Public schools, homeschool parent Hannah Senn said, have “large arenas with state-of-the-art scoreboards and locker rooms.” She and other parents support a 25% spending cap rather than an outright ban.

“For years my taxes have paid for these facilities,” said Senn, who added that her daughter plays in the Little Rock Flames homeschool athletic program and has competed against three different public schools so far this year. “(It) does seem inequitable not to allow homeschoolers to have a mere 25% of their funds to cover the costs of team sports.”

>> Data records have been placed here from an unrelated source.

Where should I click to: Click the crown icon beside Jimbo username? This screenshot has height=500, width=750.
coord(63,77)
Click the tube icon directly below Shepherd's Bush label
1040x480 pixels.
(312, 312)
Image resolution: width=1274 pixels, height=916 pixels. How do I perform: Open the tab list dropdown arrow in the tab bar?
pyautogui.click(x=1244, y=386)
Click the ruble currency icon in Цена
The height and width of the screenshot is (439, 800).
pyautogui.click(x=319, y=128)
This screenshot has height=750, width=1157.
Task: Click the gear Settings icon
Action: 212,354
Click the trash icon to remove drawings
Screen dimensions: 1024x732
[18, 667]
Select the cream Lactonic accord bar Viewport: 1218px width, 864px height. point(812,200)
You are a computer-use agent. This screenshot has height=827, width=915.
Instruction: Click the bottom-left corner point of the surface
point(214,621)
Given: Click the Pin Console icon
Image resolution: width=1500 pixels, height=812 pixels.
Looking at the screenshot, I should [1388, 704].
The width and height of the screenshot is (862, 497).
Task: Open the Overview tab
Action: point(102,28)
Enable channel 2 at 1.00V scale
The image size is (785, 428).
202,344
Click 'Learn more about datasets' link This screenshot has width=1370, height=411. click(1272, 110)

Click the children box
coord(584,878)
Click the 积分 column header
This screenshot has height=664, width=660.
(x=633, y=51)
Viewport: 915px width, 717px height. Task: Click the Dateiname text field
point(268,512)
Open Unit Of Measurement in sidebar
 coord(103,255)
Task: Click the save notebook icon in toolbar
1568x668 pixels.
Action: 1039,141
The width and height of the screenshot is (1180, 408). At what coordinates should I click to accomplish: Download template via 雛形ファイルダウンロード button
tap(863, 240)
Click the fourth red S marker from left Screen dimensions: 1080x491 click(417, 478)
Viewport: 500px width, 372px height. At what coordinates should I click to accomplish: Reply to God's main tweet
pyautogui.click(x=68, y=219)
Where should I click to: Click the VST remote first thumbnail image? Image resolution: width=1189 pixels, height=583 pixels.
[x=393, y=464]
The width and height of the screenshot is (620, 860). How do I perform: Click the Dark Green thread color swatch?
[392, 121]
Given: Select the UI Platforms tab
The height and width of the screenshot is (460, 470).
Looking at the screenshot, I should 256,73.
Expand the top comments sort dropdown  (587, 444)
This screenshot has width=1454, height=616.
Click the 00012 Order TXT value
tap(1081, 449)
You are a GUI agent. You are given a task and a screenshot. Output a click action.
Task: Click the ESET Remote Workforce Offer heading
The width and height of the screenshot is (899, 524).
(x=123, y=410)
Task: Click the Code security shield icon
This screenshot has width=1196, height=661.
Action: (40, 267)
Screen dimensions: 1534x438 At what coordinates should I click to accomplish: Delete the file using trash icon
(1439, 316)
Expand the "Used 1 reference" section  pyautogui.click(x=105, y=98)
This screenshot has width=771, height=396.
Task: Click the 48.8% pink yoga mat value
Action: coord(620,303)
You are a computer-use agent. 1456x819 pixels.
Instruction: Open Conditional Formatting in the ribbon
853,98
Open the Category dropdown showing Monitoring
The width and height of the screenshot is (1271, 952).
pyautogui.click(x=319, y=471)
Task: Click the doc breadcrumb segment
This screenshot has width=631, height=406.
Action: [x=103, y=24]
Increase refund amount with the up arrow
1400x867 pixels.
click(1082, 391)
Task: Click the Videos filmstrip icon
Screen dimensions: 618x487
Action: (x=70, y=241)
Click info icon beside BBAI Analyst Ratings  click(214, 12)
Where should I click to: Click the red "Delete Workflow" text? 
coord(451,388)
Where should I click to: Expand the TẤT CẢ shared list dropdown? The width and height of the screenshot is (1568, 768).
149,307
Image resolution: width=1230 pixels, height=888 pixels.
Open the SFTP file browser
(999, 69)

Criticism from Senn and others came during a recently ended 30-day public comment period on proposed revisions to the accounts program. The state received roughly 250 comments from, among others, a state senator, national and local advocacy groups, entrepreneurs, program critics and dozens of parents who said they homeschool their children.

Education Secretary Jacob Oliva said more time is needed to consider the comments before officials determine whether significant edits to the proposed draft are warranted. He said the rules could be rereleased for another round of public comment, but that it was too soon to speak officially about whether that would take place.

More than $326 million is to be awarded to account holders for the current school year. Nearly 47,000 students have been awarded with accounts.

Stacy Smith, deputy commissioner of the Division of Elementary and Secondary Education, told the state Board of Education in November that she expected the comments would result in edits significant enough to trigger a second, or even a third, round of public comments. The board decided to push back likely until next year a work session originally scheduled for Dec. 11 to discuss the rules in greater detail.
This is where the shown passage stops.